It’s not easy to figure out what to do with this kind of money. What do you think they will do with the proceeds?
Nibbles:
- Director dealings:
- The Wiese family have been playing musical shares again with Invicta (JSE: IVT) shares. Across various family investment entities, a casual R492 million worth of shares changed hands.
- A senior executive at Investec (JSE: INL | JSE: INP) sold shares in the company worth R10 million.
- The chairman of Shaftesbury Capital (JSE: SHC) sold shares worth R2.8 million.
- The CEO of Sibanye-Stillwater (JSE: SSW) bought shares worth R1.9 million.
- The CEO of AVI (JSE: AVI) exercised share options and sold all the shares received. The value of the trade was R1.4 million.
- The COO of Spur (JSE: SUR) sold shares worth R391k.
- A director of KAP (JSE: KAP) bought shares worth R345k.
- Salungano Group (JSE: SLG) has finally caught up on financial reporting for the year ended March 2025. The results were actually a vast improvement on the comparable period, with operating profit swinging wildly from a loss of R309 million to profit of R189 million. HEPS was 2.62 cents, a whole lot better than a headline loss per share in the comparable period of 111.91 cents. I must note that at the end of March 2025, current liabilities exceeded current assets, which creates going concern risks. The company announced the appointment of Jannie Muller as the CFO of the company. He has been the interim CFO since February 2025. Let’s hope that the 2026 interim results will be next on his agenda, as the company still has catching up to do with its reporting.
- Rex Trueform (JSE: RTO) has released results for the six months to December 2025. There’s practically no liquidity in the stock, so they only get a passing mention down here. Revenue was up 4.4% and gross margin increased from 52.4% to 53.2%. Sounds good, except operating costs jumped by 20.1% due to the investment in technology companies in the group. Operating profit fell by 59%, creating a difficult situation in a business with thin margins. With finance costs slightly up, profit before tax fell by 83.9%. If we work off HEPS, the decrease was 98.2%! African and Overseas Enterprises (JSE: AOO), part of the same family of companies and with the same website, saw HEPS drop from positive 76.9 cents to a loss of 10.8 cents.

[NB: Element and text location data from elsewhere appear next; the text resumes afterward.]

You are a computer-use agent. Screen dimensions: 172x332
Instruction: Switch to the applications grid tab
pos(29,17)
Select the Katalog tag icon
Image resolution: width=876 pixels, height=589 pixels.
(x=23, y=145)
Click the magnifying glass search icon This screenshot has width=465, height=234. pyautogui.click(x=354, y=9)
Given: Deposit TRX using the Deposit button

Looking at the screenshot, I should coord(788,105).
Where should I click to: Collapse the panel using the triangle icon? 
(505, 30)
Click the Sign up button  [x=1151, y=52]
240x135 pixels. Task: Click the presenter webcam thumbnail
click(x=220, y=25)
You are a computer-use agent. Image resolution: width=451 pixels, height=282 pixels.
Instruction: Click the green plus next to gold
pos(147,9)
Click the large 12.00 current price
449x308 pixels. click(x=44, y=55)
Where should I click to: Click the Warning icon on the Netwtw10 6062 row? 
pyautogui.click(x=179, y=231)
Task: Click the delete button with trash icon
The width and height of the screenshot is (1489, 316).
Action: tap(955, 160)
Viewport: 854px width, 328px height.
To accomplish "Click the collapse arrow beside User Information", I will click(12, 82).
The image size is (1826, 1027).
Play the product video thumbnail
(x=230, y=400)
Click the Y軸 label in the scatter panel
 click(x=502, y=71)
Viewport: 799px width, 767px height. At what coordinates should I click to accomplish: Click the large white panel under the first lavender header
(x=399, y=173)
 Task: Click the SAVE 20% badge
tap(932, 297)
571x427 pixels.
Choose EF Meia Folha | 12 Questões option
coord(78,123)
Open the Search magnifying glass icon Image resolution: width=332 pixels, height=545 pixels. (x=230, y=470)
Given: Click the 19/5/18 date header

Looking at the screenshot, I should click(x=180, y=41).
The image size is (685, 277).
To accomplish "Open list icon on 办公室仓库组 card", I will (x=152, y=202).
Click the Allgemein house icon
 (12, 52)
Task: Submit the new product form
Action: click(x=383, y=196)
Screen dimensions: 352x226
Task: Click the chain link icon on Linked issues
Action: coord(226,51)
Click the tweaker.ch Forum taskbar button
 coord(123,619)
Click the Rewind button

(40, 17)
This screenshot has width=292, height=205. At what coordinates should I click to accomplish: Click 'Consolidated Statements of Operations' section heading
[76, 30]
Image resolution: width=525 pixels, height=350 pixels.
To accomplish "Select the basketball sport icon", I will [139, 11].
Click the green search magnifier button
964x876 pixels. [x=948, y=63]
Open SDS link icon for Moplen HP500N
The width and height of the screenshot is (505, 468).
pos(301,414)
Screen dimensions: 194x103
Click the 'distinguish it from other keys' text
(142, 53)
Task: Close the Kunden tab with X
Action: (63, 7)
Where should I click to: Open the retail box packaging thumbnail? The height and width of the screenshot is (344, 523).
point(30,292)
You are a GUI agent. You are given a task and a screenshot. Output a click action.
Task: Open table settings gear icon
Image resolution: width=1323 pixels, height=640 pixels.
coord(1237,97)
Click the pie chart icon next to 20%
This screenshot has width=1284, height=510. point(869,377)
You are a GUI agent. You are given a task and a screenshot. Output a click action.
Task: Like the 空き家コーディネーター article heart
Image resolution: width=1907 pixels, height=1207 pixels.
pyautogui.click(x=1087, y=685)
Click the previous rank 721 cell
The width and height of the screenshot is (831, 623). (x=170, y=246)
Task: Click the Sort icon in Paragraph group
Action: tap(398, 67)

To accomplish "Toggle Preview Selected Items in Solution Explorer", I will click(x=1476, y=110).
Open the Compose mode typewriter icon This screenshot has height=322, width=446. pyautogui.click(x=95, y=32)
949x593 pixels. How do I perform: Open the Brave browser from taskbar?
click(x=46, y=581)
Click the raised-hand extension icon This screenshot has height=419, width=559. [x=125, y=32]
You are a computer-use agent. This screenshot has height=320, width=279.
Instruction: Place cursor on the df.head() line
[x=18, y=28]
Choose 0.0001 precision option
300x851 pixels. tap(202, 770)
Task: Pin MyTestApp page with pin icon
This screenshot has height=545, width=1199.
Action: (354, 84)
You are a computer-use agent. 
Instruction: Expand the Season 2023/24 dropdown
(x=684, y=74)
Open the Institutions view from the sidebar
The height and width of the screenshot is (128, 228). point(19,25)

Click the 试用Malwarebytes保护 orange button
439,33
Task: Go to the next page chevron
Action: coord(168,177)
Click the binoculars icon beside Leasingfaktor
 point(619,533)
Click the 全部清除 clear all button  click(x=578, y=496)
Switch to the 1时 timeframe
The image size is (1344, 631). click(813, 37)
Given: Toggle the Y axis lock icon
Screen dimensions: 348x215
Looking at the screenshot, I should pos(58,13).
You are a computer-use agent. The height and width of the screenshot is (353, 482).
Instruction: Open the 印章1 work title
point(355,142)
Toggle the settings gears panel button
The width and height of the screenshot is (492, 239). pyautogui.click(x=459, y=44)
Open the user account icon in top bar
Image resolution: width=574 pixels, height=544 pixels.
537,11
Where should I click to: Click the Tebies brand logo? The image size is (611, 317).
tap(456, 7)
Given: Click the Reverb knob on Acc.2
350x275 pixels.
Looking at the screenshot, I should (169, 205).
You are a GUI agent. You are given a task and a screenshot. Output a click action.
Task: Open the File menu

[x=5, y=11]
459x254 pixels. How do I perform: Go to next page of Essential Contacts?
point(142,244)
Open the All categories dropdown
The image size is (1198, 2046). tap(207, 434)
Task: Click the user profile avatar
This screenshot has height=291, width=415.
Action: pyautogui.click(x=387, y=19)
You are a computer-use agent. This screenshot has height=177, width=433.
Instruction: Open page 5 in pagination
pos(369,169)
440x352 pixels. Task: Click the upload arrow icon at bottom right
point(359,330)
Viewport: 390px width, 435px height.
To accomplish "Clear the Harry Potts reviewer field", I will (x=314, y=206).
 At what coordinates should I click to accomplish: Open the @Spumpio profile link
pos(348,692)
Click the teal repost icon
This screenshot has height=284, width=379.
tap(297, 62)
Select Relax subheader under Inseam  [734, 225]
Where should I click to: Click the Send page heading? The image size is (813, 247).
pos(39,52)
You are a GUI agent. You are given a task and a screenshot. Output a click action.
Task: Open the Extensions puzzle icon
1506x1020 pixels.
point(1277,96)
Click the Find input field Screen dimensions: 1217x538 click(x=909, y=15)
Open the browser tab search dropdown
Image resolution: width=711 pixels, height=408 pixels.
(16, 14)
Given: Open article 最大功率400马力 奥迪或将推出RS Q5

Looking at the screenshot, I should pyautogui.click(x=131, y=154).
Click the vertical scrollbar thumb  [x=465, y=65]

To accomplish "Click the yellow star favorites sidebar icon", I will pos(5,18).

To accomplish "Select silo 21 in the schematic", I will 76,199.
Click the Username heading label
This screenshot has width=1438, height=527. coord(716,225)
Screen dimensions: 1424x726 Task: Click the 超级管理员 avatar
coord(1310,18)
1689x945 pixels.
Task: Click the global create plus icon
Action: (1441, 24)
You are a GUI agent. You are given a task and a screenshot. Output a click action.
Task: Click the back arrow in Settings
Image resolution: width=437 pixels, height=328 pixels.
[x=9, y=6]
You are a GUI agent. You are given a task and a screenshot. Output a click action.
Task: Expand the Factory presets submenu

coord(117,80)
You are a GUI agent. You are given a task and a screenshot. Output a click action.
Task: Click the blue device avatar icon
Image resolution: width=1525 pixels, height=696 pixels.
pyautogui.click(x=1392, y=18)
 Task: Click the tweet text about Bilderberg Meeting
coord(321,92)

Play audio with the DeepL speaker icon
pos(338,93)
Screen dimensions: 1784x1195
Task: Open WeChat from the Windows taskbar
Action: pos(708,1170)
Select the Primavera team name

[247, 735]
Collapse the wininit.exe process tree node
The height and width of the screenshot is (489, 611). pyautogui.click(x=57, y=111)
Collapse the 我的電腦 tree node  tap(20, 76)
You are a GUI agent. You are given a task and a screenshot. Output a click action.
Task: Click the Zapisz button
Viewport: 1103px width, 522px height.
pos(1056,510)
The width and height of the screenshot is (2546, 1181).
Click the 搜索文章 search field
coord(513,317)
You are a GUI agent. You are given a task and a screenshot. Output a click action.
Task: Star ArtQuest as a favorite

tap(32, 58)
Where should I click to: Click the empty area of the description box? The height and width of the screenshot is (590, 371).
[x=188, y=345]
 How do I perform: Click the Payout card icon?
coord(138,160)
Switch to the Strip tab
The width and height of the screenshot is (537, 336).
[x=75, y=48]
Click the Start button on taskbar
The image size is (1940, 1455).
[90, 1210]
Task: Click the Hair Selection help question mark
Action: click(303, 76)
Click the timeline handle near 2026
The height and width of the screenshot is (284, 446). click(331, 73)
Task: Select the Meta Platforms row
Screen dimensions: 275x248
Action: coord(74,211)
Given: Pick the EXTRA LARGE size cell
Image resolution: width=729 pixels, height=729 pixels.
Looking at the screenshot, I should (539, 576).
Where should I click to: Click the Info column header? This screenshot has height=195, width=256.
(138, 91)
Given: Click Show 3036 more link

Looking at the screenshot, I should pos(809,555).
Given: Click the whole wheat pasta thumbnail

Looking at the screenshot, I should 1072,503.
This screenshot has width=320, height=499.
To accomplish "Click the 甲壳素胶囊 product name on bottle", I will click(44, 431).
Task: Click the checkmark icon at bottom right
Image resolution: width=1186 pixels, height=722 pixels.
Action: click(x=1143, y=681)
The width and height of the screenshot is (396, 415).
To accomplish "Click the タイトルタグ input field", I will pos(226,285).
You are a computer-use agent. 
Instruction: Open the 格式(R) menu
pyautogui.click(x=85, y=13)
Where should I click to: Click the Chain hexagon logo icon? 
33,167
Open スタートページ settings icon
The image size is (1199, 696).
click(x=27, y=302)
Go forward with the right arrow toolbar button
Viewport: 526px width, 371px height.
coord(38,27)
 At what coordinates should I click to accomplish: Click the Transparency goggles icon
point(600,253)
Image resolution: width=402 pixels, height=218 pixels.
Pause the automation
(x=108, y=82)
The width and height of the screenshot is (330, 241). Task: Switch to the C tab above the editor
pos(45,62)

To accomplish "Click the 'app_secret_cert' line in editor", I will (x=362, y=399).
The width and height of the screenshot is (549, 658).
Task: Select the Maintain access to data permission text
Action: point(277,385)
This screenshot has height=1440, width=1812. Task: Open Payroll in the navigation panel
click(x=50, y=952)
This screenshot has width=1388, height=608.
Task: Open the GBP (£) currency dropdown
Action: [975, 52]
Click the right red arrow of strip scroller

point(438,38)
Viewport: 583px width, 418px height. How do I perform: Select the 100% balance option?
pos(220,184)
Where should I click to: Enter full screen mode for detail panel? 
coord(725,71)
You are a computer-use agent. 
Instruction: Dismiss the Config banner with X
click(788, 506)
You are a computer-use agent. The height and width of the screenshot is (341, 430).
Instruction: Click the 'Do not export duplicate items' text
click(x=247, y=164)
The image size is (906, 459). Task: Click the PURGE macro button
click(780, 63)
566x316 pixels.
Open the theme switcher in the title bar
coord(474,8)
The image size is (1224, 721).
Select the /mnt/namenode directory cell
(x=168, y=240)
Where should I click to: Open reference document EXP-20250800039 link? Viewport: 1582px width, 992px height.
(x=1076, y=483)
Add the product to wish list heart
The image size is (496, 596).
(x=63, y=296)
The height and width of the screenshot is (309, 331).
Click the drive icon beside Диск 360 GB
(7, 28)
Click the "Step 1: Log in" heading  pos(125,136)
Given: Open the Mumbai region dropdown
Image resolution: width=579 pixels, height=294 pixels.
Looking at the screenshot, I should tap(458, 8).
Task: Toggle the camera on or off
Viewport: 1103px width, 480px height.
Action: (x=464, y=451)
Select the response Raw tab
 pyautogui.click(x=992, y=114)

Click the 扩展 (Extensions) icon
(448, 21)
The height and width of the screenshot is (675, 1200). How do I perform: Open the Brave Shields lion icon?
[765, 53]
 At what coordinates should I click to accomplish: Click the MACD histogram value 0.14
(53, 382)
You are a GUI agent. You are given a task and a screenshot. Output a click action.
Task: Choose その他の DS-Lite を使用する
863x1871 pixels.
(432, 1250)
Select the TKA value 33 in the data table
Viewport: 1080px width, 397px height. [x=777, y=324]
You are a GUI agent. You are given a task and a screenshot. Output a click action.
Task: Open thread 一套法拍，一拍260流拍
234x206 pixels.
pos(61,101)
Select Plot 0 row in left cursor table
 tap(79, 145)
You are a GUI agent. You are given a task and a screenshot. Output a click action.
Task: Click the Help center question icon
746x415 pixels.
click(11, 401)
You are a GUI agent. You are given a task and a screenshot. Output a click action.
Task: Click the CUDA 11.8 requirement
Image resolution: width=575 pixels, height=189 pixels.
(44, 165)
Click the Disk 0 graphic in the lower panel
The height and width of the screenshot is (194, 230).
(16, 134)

- Visual International Holdings (JSE: VIS) released a trading statement for the year ended February 2026. There’s very little liquidity in the stock, so it only gets a mention down here. HEPS is expected to be at least 20% higher than the 0.39 cents reported in the prior period. As with all trading statements, the wording “at least 20%” is the minimum required disclosure, so the final number may or may not differ by a much larger percentage.
- Randgold & Exploration Company (JSE: RNG) is a very small and obscure name on the local market. The company has released results for the year ended December 2025. Full focus is on “the recovery of claims related to assets allegedly misappropriated from it” – not the kind of vision or strategy statement that you’ll see every day. Oddly, they are spending more on personnel than on legal and forensic fees at the moment.
- AB InBev (JSE: ANH) announced that chairman Martin J. Barrington will be retiring after 7 years in the role. William F. Gifford, Jr has been proposed as the new chairman, subject to approvals.
- OUTsurance Group (JSE: OUT) has received approval from the JSE for the special dividend of 30.3 cents per share. I can’t help myself: shareholders will be getting something out! It’s incredible how an era of ads will stay with you for life.
- Wesizwe Platinum (JSE: WEZ) is catching up on financial reporting. They’ve released a trading statement dealing with the six months to June 2025. HEPS for the period increased by between 39% and 59%. The results are expected to be released by the end of March.
- Sable Exploration and Mining (JSE: SXM) is currently suspended from trading. This means that they need to provide a quarterly update to the market. They are currently engaging with potential auditors, so there’s a long road ahead. No timeline has been given for the expected lifting of the suspension.